Awesome, thanks! If you have any RSpec tips wrt to what I wrote, I'm happy to hear them. I'm not a testing expert...

It's not the test framework that is slow, it's the use of a webserver. At some point, the dependence on Thin should be removed and replaced with Fakeweb to simulate HTTP responses:

The HTML parsed should also be vastly simplified...but totally understandable that it's more comfortable with working with HTML you've looked at many times before.


There's no need to test thin in the tests for upton. The server responses can probably be stubbed.

kgrz commented

I have some webmock/rspec stuff written for the downloading and caching part. I suppose after that, the server tests can be removed.

Fakeweb looks awesome. Makes sense to replace my silly Thin stuff with it.

As far as simplifying the HTML goes, do y'all suggest bare HTML pages with nothing but the tested element, or just removing the Wikipedia/ProPublica headers, etc. on the test cases and leaving the scraped content mostly the same?

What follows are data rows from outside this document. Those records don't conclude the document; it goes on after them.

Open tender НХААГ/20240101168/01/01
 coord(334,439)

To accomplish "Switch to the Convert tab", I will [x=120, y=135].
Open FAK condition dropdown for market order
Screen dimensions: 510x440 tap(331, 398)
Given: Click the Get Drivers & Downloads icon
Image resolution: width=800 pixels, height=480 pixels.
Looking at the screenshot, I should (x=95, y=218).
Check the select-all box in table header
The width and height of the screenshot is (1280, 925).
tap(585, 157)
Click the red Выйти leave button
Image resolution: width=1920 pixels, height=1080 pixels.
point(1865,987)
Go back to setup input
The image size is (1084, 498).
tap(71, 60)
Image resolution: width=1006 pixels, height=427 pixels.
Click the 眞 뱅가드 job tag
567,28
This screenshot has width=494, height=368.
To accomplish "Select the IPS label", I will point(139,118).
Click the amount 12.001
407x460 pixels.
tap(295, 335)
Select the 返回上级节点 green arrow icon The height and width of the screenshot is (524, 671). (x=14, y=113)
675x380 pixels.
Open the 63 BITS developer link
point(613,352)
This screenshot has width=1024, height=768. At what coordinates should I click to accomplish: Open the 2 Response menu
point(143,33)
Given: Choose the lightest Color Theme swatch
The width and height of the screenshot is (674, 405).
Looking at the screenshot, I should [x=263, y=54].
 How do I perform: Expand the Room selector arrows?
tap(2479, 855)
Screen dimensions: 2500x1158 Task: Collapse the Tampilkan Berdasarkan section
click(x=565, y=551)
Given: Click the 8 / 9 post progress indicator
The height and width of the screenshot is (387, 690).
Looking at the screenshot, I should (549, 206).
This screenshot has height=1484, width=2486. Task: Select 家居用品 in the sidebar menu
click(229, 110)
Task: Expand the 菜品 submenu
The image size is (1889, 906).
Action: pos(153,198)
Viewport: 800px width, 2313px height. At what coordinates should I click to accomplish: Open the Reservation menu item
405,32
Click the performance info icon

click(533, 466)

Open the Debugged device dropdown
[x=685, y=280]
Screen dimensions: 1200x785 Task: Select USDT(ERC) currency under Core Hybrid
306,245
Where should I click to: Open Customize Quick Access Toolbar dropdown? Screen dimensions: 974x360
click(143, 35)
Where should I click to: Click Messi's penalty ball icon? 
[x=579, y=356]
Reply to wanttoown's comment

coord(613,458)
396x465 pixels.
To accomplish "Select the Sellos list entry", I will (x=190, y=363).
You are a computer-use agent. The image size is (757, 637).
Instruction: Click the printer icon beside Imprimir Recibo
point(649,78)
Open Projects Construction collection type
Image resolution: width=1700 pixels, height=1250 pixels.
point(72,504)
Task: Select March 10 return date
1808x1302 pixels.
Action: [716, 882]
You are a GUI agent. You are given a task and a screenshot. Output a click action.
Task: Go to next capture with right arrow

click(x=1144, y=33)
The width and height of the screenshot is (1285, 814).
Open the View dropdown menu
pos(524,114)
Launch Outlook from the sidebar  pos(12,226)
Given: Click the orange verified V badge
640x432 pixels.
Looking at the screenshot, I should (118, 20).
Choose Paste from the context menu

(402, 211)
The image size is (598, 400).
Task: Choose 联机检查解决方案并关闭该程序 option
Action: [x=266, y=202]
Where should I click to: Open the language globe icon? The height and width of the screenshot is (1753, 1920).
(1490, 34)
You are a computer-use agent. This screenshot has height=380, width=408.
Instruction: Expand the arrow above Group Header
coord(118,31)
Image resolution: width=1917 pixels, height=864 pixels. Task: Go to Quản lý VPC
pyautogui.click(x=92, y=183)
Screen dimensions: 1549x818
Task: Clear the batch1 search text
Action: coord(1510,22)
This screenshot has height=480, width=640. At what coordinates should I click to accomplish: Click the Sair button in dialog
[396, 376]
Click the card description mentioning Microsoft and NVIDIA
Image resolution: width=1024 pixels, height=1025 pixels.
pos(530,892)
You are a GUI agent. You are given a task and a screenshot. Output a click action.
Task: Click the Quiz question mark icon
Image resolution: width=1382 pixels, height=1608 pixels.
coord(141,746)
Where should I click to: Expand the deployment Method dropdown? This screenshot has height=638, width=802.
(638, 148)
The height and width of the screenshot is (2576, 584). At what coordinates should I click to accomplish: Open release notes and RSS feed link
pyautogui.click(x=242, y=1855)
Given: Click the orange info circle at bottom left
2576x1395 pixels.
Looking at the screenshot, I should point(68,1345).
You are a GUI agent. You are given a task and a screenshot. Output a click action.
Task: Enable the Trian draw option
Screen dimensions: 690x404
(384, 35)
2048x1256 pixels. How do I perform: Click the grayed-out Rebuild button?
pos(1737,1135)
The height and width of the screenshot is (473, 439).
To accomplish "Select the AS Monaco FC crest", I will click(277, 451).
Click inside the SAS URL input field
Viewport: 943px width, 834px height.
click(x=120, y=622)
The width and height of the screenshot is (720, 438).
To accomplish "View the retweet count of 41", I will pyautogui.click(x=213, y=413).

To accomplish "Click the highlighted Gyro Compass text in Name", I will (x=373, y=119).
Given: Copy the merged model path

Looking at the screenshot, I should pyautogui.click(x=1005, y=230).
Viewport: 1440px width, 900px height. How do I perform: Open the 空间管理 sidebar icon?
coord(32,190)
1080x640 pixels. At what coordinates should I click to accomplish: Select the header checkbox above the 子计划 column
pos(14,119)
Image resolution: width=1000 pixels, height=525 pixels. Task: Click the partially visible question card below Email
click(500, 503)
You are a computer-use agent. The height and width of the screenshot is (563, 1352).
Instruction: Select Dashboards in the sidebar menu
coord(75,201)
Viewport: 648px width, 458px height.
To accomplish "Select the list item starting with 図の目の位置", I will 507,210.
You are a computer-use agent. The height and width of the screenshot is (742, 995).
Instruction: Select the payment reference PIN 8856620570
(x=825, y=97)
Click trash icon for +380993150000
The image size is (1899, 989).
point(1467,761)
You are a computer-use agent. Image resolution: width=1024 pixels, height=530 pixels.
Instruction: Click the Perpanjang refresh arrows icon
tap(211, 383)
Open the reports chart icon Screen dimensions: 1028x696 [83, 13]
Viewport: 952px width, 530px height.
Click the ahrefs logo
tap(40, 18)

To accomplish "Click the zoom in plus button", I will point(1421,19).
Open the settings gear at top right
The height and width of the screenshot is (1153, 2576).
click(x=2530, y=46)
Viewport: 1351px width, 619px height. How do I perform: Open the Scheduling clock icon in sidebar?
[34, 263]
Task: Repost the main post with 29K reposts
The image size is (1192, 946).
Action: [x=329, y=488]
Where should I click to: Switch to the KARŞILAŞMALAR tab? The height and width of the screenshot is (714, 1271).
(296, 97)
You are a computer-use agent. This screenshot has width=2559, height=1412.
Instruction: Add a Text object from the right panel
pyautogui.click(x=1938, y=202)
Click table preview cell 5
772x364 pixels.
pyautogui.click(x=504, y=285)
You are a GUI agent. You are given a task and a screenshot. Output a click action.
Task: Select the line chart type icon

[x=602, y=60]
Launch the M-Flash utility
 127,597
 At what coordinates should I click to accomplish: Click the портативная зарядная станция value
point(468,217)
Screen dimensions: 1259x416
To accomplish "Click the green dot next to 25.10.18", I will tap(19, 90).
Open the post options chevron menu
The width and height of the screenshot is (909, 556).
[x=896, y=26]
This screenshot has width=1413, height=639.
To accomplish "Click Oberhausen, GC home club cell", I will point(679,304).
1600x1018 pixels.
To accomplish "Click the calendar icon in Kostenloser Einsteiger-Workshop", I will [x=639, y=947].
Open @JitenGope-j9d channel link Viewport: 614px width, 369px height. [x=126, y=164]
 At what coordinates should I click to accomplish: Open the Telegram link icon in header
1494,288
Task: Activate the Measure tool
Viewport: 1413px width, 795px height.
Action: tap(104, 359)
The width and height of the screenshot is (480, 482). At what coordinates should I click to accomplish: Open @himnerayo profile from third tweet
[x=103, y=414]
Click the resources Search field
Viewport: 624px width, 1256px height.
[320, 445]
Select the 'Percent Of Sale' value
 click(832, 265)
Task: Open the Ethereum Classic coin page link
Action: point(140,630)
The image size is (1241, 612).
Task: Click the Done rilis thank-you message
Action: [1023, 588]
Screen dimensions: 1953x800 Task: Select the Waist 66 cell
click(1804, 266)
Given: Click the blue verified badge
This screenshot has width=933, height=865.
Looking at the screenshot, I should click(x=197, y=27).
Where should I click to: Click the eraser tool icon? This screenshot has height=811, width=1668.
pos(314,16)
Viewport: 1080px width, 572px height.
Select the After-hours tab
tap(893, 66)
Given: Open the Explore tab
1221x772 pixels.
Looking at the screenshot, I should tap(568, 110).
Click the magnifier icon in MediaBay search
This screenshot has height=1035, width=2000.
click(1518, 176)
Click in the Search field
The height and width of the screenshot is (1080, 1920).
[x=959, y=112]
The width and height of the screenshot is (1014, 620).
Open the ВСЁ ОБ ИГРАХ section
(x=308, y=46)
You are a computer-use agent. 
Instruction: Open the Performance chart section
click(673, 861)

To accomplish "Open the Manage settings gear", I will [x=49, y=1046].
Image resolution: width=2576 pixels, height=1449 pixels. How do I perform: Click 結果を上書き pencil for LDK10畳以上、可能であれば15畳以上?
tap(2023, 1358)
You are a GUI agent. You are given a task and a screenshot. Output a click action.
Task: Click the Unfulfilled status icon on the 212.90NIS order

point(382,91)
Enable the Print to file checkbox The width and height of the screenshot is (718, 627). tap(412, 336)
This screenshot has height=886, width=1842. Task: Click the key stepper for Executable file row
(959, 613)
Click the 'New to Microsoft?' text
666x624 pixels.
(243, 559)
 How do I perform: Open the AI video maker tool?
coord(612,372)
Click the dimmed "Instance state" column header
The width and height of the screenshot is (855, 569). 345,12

Yeah...including the full pages makes things slower on two, with just the opening and parsing of the pages, and two, for other contributors to read. For example, some of the headlines scraped on the sample pages are repeated (in sidebars and widgets)...if you write the tests with a single purpose, such as: Does Upton use the given selector to find the expected hrefs, then it shouldn't matter what else is on the page.

A possible strategy at this time is to move the current full-page tests into their own you write actual unit tests, those full page tests should still pass (until they don't, whenever you've decided to change the API)

You all will be pleased to learn that I got rid of that Thin server and used webmocks. :)

Removing the extraneous page structure is still tk.